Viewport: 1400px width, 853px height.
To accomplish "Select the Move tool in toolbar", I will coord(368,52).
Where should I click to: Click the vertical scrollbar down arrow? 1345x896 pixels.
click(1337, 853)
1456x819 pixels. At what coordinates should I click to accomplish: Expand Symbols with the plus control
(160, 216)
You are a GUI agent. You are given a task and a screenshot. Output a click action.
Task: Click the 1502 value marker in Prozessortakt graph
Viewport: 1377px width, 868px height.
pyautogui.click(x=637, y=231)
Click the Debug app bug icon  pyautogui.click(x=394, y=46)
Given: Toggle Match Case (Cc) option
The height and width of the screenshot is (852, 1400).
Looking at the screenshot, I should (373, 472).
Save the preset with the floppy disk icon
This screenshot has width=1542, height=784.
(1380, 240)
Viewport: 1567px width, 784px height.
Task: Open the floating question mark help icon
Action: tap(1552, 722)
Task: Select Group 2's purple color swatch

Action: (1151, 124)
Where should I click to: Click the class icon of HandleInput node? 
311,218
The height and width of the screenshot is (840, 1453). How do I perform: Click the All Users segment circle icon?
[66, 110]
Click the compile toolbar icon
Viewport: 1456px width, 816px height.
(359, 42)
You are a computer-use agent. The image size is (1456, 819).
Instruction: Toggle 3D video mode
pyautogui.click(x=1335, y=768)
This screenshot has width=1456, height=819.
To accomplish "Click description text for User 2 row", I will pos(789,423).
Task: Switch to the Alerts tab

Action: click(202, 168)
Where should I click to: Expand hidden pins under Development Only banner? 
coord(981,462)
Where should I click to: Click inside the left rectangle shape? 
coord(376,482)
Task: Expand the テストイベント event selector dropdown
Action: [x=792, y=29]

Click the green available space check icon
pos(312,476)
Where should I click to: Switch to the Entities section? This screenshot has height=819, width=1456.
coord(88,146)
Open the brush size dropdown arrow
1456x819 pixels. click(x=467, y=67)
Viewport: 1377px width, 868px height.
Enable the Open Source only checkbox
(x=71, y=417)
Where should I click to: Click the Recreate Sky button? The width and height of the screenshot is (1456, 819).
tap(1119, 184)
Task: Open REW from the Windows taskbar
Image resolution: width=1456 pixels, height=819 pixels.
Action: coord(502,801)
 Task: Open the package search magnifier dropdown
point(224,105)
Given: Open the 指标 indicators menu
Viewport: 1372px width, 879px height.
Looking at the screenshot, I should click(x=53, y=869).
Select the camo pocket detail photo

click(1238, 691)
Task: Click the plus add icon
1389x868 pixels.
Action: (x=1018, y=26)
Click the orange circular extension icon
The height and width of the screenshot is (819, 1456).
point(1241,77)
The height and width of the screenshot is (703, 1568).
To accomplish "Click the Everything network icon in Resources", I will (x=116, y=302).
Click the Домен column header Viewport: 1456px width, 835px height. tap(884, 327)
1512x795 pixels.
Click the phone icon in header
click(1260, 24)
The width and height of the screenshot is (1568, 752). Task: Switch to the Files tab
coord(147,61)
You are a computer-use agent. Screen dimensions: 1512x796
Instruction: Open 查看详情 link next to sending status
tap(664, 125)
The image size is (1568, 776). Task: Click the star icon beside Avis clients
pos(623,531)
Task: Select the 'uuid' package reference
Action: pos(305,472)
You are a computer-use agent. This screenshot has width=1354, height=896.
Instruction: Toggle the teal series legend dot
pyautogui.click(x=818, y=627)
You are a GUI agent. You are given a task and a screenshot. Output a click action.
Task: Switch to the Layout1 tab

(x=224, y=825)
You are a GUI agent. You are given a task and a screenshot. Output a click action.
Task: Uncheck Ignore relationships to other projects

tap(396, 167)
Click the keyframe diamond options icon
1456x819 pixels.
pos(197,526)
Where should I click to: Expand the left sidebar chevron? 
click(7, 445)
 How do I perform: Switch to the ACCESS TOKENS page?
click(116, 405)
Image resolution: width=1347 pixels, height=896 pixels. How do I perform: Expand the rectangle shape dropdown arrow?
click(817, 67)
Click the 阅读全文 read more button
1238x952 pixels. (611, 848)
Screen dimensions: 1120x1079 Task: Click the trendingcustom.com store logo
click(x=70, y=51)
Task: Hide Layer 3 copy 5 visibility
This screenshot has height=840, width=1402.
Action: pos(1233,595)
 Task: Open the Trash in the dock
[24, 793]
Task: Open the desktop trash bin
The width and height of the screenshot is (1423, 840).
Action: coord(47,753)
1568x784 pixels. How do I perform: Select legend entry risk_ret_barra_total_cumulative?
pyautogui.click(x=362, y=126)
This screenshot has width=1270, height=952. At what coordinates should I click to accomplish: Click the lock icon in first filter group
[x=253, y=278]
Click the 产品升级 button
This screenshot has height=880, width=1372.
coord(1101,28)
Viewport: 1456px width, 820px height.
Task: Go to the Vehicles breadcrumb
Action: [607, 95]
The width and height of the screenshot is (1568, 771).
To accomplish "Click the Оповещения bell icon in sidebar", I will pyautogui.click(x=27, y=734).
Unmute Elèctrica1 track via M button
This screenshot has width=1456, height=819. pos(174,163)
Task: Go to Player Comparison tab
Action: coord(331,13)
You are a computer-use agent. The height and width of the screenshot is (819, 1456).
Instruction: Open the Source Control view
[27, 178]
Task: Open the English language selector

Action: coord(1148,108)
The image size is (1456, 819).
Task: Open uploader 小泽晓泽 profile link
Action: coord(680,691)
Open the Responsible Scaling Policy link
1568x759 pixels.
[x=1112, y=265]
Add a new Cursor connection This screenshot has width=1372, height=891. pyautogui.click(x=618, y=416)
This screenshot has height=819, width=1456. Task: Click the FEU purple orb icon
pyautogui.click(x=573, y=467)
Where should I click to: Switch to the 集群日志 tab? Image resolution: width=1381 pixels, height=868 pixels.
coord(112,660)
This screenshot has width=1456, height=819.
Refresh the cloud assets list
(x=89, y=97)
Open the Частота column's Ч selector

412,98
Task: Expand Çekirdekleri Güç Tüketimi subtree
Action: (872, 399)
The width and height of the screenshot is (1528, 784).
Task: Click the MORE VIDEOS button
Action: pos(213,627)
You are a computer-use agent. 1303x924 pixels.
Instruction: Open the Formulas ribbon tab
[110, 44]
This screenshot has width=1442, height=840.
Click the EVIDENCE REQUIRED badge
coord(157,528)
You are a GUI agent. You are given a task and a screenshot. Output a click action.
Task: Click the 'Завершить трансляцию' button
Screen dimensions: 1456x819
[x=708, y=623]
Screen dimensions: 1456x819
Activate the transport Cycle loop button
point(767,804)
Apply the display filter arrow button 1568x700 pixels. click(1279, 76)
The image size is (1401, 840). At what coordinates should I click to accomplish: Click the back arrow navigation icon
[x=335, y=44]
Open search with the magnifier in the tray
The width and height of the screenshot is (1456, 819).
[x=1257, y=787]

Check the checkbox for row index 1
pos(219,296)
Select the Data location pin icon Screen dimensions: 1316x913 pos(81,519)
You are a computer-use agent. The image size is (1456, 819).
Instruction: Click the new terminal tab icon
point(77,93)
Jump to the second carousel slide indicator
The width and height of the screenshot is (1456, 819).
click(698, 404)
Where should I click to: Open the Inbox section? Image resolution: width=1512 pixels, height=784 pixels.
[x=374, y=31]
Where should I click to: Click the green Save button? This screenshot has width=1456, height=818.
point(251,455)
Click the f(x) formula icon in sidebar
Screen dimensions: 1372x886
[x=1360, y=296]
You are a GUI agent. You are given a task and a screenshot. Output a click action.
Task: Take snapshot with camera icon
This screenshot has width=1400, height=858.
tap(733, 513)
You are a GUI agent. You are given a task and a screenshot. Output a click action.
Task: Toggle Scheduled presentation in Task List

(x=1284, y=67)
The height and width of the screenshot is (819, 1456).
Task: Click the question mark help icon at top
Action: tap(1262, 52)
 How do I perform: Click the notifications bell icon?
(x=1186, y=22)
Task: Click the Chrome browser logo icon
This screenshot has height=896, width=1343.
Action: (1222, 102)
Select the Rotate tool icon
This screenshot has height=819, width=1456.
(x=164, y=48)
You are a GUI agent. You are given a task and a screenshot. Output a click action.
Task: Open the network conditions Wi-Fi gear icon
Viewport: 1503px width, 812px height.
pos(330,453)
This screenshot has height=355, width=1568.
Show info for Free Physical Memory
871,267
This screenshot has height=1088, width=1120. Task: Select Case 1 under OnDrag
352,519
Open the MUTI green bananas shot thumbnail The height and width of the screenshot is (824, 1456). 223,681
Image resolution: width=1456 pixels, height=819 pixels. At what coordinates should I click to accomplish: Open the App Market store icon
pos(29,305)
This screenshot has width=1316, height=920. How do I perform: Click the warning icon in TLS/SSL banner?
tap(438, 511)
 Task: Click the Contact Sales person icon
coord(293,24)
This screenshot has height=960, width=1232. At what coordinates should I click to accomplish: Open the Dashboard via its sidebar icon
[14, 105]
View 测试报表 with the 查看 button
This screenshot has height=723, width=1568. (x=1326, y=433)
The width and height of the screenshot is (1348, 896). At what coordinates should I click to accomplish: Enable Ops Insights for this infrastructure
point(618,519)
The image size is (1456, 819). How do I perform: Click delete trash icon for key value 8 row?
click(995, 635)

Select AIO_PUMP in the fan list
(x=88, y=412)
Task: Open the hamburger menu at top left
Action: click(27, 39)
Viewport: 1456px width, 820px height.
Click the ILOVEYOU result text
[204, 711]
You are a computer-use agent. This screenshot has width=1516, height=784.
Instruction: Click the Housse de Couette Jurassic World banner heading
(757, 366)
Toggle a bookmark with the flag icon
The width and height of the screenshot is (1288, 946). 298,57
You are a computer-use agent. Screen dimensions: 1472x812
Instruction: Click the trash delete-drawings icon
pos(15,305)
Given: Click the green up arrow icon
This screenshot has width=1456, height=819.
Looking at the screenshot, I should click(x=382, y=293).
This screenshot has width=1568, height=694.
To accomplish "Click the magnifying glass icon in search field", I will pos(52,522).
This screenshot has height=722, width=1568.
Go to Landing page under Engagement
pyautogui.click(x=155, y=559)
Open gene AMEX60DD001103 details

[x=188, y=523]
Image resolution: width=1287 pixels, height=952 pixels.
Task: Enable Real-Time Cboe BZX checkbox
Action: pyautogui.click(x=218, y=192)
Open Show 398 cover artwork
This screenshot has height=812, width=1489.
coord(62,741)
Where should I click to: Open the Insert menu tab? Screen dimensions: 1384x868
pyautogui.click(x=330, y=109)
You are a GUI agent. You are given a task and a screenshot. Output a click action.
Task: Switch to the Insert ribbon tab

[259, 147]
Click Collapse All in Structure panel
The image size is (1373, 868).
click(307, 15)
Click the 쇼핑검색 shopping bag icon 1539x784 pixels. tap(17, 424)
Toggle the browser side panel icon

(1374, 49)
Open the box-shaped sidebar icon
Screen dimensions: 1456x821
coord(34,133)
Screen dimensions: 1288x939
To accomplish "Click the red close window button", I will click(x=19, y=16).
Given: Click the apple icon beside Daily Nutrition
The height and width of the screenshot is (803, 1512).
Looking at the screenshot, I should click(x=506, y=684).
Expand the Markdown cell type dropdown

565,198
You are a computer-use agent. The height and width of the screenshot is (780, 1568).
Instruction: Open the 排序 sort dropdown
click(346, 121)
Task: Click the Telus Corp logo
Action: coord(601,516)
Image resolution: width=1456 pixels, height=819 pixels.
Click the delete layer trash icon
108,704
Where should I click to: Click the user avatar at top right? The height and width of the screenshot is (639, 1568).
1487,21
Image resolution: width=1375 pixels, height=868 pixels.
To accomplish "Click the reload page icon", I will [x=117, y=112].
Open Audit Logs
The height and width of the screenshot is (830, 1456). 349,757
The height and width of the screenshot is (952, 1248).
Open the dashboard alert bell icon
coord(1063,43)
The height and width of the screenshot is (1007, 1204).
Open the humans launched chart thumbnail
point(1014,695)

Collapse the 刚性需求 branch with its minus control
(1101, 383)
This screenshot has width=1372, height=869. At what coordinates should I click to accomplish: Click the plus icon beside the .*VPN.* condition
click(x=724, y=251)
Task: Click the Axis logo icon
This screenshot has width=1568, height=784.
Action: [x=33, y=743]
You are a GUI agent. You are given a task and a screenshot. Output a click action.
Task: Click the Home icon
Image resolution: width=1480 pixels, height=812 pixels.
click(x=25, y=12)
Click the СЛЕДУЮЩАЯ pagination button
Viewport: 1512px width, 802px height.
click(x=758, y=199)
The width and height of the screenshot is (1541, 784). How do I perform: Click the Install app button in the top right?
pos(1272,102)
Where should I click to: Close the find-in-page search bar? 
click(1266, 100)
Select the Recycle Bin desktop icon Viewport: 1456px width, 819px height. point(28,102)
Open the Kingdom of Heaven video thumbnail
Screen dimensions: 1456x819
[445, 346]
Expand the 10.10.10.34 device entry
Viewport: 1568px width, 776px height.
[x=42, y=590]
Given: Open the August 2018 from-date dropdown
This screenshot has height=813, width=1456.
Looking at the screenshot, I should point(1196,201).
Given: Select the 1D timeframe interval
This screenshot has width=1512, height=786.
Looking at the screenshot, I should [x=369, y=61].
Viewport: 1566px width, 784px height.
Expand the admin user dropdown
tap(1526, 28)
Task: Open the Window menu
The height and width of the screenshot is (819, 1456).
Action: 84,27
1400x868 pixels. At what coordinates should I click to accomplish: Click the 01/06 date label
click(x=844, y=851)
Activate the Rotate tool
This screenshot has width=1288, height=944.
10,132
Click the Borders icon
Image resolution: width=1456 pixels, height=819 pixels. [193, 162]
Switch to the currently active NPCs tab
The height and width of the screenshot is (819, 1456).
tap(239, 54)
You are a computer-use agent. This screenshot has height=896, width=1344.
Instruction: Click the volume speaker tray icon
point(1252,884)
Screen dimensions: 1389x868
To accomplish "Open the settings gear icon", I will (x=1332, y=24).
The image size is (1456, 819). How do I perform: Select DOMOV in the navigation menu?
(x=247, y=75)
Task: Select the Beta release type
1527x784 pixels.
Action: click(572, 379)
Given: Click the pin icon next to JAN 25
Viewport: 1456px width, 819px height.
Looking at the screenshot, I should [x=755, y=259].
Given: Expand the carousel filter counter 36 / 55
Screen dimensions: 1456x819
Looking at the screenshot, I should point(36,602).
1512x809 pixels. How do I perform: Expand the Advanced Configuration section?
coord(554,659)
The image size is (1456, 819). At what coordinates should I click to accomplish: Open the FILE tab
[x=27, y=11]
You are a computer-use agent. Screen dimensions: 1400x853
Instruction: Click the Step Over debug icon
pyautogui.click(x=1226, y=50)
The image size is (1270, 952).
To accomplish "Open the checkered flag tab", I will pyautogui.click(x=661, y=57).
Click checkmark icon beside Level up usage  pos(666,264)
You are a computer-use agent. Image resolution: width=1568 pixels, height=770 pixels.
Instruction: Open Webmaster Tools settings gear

# [HOW TO COMPLETE THIS TASK]
Pull every line containing "settings" from the entries above and copy it.

# [ANSWER BOX]
To accomplish "Open the settings gear icon", I will (x=1332, y=24).
Instruction: Open Webmaster Tools settings gear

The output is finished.